According to the sensitivity analysis, the stability conditions do not seem to be overly sensitive when the cod fishing costs increased over the simulation period together with the future oil price, and the grand coalition still remained attainable. Nevertheless, it is important to highlight that the cost parameters for cod harvesting used here are uncertain, and there is a need for better approximations. In addition, the cost parameters of the herring and sprat fisheries were assumed to be symmetric among the countries, which is most likely not the case. In future research, it would be important to include uncertainty in the model and to allow stochastic changes. When decreasing discount rates or more symmetric countries are assumed in the sensitivity analysis, the grand coalition no longer satisfies PIS. The result considering symmetry is somewhat in line with that of Pintassilgo et al. (2010), who demonstrated that with symmetric players, it is impossible to form a grand coalition that includes more than two players. However, when the players have asymmetric fishing costs, full cooperation is achievable, even with three or more players. According to Pintassilgo et al. (2010), such cooperation is not only a result of the externality becoming internalised in the grand coalition, but the gains from a cost-effective allocation of fishing efforts would now also be maximised. Thus, larger cost asymmetries indicate larger gains from cooperation (Pintassilgo et al. 2010). Here, it is shown that this not only applies to the asymmetry of fishing costs but also to other types of asymmetry, in our case discount rates and prices, which also affect cost efficiencies.

In addition to the suggestions for future research mentioned above, there are other issues to consider. As mentioned previously, Baltic cod has recently suffered from malnutrition due to its improved stock size and a lack of prey biomass, as currently the geographic overlap of cod and its prey species is relatively small (ICES 2013). Therefore, a study that takes into account spatial considerations would be important for future research. Additionally, an analysis in a setting of a dynamic membership game where the membership decision is revised periodically is needed. Our result that contradicts the ‘paradox of cooperation’ calls for further research to determine whether this collision is valid in other multispecies studies.
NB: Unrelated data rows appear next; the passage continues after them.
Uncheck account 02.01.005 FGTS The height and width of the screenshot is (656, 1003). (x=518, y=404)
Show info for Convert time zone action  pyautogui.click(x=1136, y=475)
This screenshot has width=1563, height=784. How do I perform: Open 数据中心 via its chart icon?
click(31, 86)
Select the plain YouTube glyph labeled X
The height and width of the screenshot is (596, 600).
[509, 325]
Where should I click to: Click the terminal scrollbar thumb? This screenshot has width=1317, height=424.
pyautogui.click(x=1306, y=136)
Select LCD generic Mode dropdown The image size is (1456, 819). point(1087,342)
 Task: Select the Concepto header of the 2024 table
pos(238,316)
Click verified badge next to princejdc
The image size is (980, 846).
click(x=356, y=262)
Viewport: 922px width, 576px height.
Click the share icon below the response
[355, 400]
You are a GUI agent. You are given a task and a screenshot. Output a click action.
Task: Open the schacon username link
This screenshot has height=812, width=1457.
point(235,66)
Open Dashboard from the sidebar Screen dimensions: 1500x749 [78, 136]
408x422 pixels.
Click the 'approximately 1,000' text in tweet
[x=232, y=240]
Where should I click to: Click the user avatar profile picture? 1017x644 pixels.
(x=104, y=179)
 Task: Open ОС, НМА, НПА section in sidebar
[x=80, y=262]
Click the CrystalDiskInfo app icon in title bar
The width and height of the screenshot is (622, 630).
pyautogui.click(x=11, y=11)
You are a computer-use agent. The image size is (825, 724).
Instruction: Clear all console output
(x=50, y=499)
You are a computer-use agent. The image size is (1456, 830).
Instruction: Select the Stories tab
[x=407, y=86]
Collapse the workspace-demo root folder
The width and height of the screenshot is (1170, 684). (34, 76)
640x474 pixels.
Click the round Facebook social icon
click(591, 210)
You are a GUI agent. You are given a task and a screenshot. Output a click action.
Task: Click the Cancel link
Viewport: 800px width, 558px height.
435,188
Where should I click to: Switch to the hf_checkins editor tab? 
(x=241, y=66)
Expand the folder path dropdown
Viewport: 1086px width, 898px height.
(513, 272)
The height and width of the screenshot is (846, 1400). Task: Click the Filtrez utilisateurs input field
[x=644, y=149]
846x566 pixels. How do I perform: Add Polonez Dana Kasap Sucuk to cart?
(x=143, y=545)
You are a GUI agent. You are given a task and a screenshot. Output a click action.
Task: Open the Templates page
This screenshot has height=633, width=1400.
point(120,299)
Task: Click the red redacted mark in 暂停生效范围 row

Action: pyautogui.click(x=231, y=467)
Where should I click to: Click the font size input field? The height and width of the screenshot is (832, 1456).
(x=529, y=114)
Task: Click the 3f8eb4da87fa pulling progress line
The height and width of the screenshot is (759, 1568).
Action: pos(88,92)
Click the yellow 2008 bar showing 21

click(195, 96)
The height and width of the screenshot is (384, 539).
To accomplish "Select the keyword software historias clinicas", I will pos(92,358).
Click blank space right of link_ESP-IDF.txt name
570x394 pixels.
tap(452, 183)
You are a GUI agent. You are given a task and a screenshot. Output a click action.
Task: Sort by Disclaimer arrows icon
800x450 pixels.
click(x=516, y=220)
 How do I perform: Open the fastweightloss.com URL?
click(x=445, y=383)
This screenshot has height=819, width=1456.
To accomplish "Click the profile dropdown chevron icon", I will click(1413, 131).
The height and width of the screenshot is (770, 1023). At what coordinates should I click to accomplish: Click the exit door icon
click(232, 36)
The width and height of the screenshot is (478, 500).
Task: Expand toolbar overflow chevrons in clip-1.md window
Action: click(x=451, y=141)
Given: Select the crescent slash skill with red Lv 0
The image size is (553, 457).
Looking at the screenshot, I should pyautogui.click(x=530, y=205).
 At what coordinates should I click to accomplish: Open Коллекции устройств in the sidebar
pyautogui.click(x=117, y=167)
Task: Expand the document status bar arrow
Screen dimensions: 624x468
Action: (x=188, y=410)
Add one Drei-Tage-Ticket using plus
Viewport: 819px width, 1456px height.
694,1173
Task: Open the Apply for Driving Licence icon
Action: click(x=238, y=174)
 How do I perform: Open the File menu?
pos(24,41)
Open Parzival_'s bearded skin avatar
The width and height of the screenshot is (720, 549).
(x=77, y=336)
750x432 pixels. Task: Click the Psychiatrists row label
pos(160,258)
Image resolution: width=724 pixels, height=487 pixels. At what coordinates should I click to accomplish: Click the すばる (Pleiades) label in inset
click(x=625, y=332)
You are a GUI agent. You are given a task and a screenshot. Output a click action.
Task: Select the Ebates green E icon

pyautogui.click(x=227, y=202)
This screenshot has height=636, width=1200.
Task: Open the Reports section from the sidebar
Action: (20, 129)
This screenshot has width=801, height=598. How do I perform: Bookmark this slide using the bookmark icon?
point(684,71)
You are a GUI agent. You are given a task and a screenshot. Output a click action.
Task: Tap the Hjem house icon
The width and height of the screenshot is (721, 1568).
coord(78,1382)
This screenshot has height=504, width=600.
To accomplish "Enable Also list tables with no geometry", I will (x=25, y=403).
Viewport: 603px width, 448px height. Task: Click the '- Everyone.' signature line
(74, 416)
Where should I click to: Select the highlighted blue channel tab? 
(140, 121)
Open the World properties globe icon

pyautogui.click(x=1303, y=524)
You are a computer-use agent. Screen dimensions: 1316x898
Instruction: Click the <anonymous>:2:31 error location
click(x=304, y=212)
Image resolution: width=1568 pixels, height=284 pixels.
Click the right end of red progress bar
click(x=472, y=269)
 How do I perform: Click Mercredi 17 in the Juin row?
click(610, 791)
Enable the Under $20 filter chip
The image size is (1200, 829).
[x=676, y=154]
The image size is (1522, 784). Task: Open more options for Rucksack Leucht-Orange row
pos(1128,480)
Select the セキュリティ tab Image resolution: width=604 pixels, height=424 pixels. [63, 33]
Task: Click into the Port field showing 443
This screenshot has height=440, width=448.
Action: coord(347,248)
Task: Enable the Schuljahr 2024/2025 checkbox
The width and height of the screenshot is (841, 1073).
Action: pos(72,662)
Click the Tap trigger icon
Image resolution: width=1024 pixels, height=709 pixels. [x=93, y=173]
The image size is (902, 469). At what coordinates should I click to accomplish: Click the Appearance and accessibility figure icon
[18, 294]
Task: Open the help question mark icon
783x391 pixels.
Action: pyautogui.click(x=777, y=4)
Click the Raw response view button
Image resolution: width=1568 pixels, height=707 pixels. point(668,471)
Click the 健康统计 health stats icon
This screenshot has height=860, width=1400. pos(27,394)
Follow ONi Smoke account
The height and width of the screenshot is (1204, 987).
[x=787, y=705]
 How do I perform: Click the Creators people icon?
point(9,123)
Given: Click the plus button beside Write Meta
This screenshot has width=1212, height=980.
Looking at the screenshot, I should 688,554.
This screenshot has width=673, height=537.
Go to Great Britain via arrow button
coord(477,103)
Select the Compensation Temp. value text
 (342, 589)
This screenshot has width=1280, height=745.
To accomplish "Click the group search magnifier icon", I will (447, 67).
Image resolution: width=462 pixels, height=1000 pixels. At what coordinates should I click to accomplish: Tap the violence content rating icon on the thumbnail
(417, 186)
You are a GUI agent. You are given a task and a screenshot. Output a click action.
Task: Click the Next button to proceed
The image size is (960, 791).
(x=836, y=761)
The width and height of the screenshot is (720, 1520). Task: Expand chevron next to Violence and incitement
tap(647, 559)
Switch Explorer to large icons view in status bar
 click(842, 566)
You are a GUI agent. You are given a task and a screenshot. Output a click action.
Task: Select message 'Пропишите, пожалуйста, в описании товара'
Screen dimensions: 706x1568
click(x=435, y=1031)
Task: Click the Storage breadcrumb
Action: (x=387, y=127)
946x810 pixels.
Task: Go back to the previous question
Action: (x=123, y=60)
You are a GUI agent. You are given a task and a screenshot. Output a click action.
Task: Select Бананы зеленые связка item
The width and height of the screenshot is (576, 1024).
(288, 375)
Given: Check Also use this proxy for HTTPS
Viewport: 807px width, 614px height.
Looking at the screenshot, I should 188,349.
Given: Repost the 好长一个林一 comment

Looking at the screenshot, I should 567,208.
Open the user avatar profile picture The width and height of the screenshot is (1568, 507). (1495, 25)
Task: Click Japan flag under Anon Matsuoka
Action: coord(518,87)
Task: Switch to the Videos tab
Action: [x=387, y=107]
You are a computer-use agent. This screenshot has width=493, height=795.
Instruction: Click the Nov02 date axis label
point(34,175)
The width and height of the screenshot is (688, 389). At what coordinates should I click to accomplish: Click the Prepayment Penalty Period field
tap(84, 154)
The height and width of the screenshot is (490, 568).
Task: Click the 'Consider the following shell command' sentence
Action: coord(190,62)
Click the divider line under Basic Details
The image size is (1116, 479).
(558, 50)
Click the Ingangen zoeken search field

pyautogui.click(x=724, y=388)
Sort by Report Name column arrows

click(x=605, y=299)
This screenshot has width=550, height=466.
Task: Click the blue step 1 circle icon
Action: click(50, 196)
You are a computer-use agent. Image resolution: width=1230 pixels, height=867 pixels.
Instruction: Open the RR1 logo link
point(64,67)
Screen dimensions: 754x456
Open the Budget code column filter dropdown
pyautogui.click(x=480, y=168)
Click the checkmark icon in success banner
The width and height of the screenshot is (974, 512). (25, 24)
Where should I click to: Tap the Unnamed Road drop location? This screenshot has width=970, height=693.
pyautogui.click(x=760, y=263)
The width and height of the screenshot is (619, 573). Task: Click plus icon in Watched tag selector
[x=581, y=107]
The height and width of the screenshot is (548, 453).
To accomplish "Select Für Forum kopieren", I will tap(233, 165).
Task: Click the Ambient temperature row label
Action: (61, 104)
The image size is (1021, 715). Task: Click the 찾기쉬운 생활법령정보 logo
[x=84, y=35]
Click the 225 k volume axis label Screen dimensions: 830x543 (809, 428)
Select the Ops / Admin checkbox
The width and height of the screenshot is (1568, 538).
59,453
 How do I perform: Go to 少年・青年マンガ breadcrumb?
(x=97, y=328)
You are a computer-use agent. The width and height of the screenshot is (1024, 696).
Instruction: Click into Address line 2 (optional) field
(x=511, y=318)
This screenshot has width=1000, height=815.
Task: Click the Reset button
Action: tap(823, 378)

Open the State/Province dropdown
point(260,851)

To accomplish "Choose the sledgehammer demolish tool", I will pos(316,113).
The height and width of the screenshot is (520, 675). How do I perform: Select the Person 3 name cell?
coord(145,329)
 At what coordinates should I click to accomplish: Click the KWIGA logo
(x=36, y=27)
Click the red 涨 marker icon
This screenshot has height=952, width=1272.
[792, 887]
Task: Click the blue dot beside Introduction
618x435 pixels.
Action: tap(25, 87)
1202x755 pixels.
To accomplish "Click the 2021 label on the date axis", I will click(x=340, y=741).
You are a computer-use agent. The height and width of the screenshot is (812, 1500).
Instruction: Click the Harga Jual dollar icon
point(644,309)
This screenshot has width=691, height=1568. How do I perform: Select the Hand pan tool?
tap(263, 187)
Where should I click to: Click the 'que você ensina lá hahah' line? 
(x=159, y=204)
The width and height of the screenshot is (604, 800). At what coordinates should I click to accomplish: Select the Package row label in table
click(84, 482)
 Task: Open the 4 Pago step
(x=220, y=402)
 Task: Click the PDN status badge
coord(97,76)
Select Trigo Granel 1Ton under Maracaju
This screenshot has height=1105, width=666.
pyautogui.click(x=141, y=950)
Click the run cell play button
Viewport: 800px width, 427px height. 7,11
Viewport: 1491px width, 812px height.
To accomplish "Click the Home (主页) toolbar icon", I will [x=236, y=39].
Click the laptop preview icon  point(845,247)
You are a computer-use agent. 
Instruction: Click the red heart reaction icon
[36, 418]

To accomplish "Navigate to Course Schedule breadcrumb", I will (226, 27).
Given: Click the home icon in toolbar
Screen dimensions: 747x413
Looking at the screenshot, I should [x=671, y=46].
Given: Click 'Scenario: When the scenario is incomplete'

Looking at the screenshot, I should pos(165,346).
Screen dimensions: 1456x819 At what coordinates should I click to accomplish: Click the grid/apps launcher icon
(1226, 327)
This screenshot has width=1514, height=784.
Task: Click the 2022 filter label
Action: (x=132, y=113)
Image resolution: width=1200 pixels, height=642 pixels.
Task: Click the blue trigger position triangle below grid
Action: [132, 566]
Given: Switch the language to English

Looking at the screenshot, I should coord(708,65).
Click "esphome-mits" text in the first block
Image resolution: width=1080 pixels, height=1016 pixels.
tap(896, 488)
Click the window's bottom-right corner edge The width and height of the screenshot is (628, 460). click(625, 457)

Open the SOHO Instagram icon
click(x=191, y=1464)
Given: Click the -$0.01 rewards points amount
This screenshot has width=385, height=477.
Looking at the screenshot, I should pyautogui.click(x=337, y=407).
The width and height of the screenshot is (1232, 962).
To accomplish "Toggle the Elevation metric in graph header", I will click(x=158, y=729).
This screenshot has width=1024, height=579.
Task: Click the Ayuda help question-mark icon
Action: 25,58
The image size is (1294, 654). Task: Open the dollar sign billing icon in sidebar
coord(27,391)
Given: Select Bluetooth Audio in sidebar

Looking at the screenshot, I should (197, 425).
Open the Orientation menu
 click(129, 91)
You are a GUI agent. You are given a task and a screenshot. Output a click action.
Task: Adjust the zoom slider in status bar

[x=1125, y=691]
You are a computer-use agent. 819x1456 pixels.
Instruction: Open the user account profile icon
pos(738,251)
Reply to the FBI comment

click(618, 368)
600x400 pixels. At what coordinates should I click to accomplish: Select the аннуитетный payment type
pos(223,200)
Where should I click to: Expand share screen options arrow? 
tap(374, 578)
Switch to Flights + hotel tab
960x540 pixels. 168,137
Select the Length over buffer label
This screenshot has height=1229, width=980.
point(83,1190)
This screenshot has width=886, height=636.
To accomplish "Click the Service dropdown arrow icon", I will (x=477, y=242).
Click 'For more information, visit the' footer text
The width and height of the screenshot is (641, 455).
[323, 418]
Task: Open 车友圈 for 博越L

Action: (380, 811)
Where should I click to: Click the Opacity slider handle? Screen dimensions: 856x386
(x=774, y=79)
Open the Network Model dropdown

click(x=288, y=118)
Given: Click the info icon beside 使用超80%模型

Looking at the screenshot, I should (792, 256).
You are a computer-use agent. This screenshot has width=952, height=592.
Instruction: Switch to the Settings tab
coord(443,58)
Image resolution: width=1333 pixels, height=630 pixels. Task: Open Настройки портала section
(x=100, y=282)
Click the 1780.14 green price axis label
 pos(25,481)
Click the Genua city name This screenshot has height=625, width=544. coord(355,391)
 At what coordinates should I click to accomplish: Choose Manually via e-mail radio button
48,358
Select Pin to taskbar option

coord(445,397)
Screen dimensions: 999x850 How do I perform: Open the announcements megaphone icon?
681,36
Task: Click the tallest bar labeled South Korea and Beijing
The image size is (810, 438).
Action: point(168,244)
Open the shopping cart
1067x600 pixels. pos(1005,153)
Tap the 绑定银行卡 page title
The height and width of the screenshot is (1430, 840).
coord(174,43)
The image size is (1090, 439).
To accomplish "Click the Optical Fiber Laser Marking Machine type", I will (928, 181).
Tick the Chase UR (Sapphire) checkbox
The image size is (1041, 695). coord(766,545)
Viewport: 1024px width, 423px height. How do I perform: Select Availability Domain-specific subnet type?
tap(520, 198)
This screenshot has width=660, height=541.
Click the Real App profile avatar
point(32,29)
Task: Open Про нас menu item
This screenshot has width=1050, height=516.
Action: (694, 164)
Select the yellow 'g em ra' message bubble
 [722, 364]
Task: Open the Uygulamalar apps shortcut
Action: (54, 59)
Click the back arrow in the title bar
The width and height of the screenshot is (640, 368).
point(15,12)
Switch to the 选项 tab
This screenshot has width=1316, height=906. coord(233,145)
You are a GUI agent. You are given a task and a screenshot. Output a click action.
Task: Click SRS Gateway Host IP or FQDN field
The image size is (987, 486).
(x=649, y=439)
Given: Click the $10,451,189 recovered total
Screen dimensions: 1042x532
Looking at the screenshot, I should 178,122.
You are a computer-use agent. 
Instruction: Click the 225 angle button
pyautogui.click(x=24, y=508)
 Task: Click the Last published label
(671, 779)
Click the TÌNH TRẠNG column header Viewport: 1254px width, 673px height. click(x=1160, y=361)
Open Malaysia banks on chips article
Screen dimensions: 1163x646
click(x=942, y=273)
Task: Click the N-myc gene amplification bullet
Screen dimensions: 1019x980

Generally, this paper contributes to a relatively new stream of literature on multispecies (or ecosystem) exploitation and coalition formation in a dynamic setting. By its application, the paper demonstrates the importance of including the interlinkages between species, which requires a dynamic model that is not based on equilibrium use. However, the area is still underexplored, and among other topics, multiple coalition structures require further attention.